──────── INPUT DATA ────────

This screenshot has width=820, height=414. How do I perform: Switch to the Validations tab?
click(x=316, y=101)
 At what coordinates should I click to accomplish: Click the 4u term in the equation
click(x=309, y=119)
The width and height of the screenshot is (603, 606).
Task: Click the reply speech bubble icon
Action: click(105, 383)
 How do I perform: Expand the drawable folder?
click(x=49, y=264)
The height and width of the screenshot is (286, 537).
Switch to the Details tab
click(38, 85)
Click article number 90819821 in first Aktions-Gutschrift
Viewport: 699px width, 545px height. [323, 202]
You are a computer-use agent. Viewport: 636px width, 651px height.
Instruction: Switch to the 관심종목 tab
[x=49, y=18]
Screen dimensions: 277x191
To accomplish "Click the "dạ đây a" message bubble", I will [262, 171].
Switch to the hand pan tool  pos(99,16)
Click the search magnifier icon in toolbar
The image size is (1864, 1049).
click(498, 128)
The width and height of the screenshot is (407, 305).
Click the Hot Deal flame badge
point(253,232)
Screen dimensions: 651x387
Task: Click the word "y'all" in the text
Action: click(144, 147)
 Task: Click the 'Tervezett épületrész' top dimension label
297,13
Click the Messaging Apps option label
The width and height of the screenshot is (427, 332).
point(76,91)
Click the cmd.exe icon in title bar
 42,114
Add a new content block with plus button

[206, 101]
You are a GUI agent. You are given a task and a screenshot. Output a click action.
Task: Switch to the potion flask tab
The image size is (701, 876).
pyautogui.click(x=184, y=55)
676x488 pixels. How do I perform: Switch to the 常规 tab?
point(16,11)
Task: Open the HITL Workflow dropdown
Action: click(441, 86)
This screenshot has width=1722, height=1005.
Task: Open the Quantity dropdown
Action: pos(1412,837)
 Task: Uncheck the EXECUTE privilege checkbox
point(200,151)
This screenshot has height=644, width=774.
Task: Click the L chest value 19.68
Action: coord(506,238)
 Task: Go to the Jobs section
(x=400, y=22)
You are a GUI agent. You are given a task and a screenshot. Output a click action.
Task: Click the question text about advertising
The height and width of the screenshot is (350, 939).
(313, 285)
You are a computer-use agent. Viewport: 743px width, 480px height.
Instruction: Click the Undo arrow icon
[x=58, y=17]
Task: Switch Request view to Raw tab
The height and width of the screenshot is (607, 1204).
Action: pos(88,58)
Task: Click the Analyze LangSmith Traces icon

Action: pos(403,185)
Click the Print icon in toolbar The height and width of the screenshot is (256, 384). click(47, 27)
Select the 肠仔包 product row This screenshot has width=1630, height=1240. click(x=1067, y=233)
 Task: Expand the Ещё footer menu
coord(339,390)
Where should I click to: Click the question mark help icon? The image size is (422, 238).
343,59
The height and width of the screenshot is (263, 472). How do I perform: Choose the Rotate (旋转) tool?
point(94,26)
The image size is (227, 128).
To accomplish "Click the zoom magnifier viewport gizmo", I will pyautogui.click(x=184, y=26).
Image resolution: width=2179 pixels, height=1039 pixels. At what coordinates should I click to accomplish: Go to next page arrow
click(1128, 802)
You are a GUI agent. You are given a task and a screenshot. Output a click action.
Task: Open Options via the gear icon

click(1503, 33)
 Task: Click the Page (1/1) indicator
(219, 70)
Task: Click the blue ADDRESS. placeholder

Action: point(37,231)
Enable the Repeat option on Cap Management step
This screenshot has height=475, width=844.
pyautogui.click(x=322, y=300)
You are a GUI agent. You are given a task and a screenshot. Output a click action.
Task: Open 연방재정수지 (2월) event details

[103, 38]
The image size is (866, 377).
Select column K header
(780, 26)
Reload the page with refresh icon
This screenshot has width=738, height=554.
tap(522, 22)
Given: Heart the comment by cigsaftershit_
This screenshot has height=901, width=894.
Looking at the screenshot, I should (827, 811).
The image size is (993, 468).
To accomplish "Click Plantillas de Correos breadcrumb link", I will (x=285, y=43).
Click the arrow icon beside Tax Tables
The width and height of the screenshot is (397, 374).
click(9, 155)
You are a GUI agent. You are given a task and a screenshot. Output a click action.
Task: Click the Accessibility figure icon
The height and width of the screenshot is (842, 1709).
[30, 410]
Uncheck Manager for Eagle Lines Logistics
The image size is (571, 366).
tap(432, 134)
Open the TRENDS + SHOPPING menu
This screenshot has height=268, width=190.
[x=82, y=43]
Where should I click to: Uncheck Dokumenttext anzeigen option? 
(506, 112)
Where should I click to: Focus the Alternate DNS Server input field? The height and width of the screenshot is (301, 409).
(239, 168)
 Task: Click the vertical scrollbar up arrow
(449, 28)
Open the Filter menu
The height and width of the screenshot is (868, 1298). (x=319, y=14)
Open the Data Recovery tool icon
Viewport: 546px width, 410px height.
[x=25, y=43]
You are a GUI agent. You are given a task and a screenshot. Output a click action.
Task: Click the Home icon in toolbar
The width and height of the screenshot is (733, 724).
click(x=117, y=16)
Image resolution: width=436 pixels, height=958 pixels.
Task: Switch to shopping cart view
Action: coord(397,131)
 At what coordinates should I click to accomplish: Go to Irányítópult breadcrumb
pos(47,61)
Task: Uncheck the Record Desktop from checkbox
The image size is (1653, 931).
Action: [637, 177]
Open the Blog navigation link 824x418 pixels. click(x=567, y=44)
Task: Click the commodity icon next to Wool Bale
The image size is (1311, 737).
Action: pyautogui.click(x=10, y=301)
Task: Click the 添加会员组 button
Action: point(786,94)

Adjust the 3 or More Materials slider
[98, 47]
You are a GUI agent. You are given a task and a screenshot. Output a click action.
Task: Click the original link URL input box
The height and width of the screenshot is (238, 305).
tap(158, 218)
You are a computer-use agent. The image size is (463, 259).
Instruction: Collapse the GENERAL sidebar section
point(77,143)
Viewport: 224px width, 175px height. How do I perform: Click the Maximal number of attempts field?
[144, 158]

────────

Every line above should be written out again exactly as it stands.

■ OUTPUT OF THE TASK ■
This screenshot has width=820, height=414. How do I perform: Switch to the Validations tab?
click(x=316, y=101)
 At what coordinates should I click to accomplish: Click the 4u term in the equation
click(x=309, y=119)
The width and height of the screenshot is (603, 606).
Task: Click the reply speech bubble icon
Action: click(105, 383)
 How do I perform: Expand the drawable folder?
click(x=49, y=264)
The height and width of the screenshot is (286, 537).
Switch to the Details tab
click(38, 85)
Click article number 90819821 in first Aktions-Gutschrift
Viewport: 699px width, 545px height. [323, 202]
You are a computer-use agent. Viewport: 636px width, 651px height.
Instruction: Switch to the 관심종목 tab
[x=49, y=18]
Screen dimensions: 277x191
To accomplish "Click the "dạ đây a" message bubble", I will [262, 171].
Switch to the hand pan tool  pos(99,16)
Click the search magnifier icon in toolbar
The image size is (1864, 1049).
click(498, 128)
The width and height of the screenshot is (407, 305).
Click the Hot Deal flame badge
point(253,232)
Screen dimensions: 651x387
Task: Click the word "y'all" in the text
Action: click(144, 147)
 Task: Click the 'Tervezett épületrész' top dimension label
297,13
Click the Messaging Apps option label
The width and height of the screenshot is (427, 332).
point(76,91)
Click the cmd.exe icon in title bar
 42,114
Add a new content block with plus button

[206, 101]
You are a GUI agent. You are given a task and a screenshot. Output a click action.
Task: Switch to the potion flask tab
The image size is (701, 876).
pyautogui.click(x=184, y=55)
676x488 pixels. How do I perform: Switch to the 常规 tab?
point(16,11)
Task: Open the HITL Workflow dropdown
Action: click(441, 86)
This screenshot has width=1722, height=1005.
Task: Open the Quantity dropdown
Action: pos(1412,837)
 Task: Uncheck the EXECUTE privilege checkbox
point(200,151)
This screenshot has height=644, width=774.
Task: Click the L chest value 19.68
Action: coord(506,238)
 Task: Go to the Jobs section
(x=400, y=22)
You are a GUI agent. You are given a task and a screenshot. Output a click action.
Task: Click the question text about advertising
The height and width of the screenshot is (350, 939).
(313, 285)
You are a computer-use agent. Viewport: 743px width, 480px height.
Instruction: Click the Undo arrow icon
[x=58, y=17]
Task: Switch Request view to Raw tab
The height and width of the screenshot is (607, 1204).
Action: pos(88,58)
Task: Click the Analyze LangSmith Traces icon

Action: pos(403,185)
Click the Print icon in toolbar The height and width of the screenshot is (256, 384). click(47, 27)
Select the 肠仔包 product row This screenshot has width=1630, height=1240. click(x=1067, y=233)
 Task: Expand the Ещё footer menu
coord(339,390)
Where should I click to: Click the question mark help icon? The image size is (422, 238).
343,59
The height and width of the screenshot is (263, 472). How do I perform: Choose the Rotate (旋转) tool?
point(94,26)
The image size is (227, 128).
To accomplish "Click the zoom magnifier viewport gizmo", I will pyautogui.click(x=184, y=26).
Image resolution: width=2179 pixels, height=1039 pixels. At what coordinates should I click to accomplish: Go to next page arrow
click(1128, 802)
You are a GUI agent. You are given a task and a screenshot. Output a click action.
Task: Open Options via the gear icon

click(1503, 33)
 Task: Click the Page (1/1) indicator
(219, 70)
Task: Click the blue ADDRESS. placeholder

Action: point(37,231)
Enable the Repeat option on Cap Management step
This screenshot has height=475, width=844.
pyautogui.click(x=322, y=300)
You are a GUI agent. You are given a task and a screenshot. Output a click action.
Task: Open 연방재정수지 (2월) event details

[103, 38]
The image size is (866, 377).
Select column K header
(780, 26)
Reload the page with refresh icon
This screenshot has width=738, height=554.
tap(522, 22)
Given: Heart the comment by cigsaftershit_
This screenshot has height=901, width=894.
Looking at the screenshot, I should (827, 811).
The image size is (993, 468).
To accomplish "Click Plantillas de Correos breadcrumb link", I will (x=285, y=43).
Click the arrow icon beside Tax Tables
The width and height of the screenshot is (397, 374).
click(9, 155)
You are a GUI agent. You are given a task and a screenshot. Output a click action.
Task: Click the Accessibility figure icon
The height and width of the screenshot is (842, 1709).
[30, 410]
Uncheck Manager for Eagle Lines Logistics
The image size is (571, 366).
tap(432, 134)
Open the TRENDS + SHOPPING menu
This screenshot has height=268, width=190.
[x=82, y=43]
Where should I click to: Uncheck Dokumenttext anzeigen option? 
(506, 112)
Where should I click to: Focus the Alternate DNS Server input field? The height and width of the screenshot is (301, 409).
(239, 168)
 Task: Click the vertical scrollbar up arrow
(449, 28)
Open the Filter menu
The height and width of the screenshot is (868, 1298). (x=319, y=14)
Open the Data Recovery tool icon
Viewport: 546px width, 410px height.
[x=25, y=43]
You are a GUI agent. You are given a task and a screenshot. Output a click action.
Task: Click the Home icon in toolbar
The width and height of the screenshot is (733, 724).
click(x=117, y=16)
Image resolution: width=436 pixels, height=958 pixels.
Task: Switch to shopping cart view
Action: coord(397,131)
 At what coordinates should I click to accomplish: Go to Irányítópult breadcrumb
pos(47,61)
Task: Uncheck the Record Desktop from checkbox
The image size is (1653, 931).
Action: [637, 177]
Open the Blog navigation link 824x418 pixels. click(x=567, y=44)
Task: Click the commodity icon next to Wool Bale
The image size is (1311, 737).
Action: pyautogui.click(x=10, y=301)
Task: Click the 添加会员组 button
Action: point(786,94)

Adjust the 3 or More Materials slider
[98, 47]
You are a GUI agent. You are given a task and a screenshot. Output a click action.
Task: Click the original link URL input box
The height and width of the screenshot is (238, 305).
tap(158, 218)
You are a computer-use agent. The image size is (463, 259).
Instruction: Collapse the GENERAL sidebar section
point(77,143)
Viewport: 224px width, 175px height. How do I perform: Click the Maximal number of attempts field?
[144, 158]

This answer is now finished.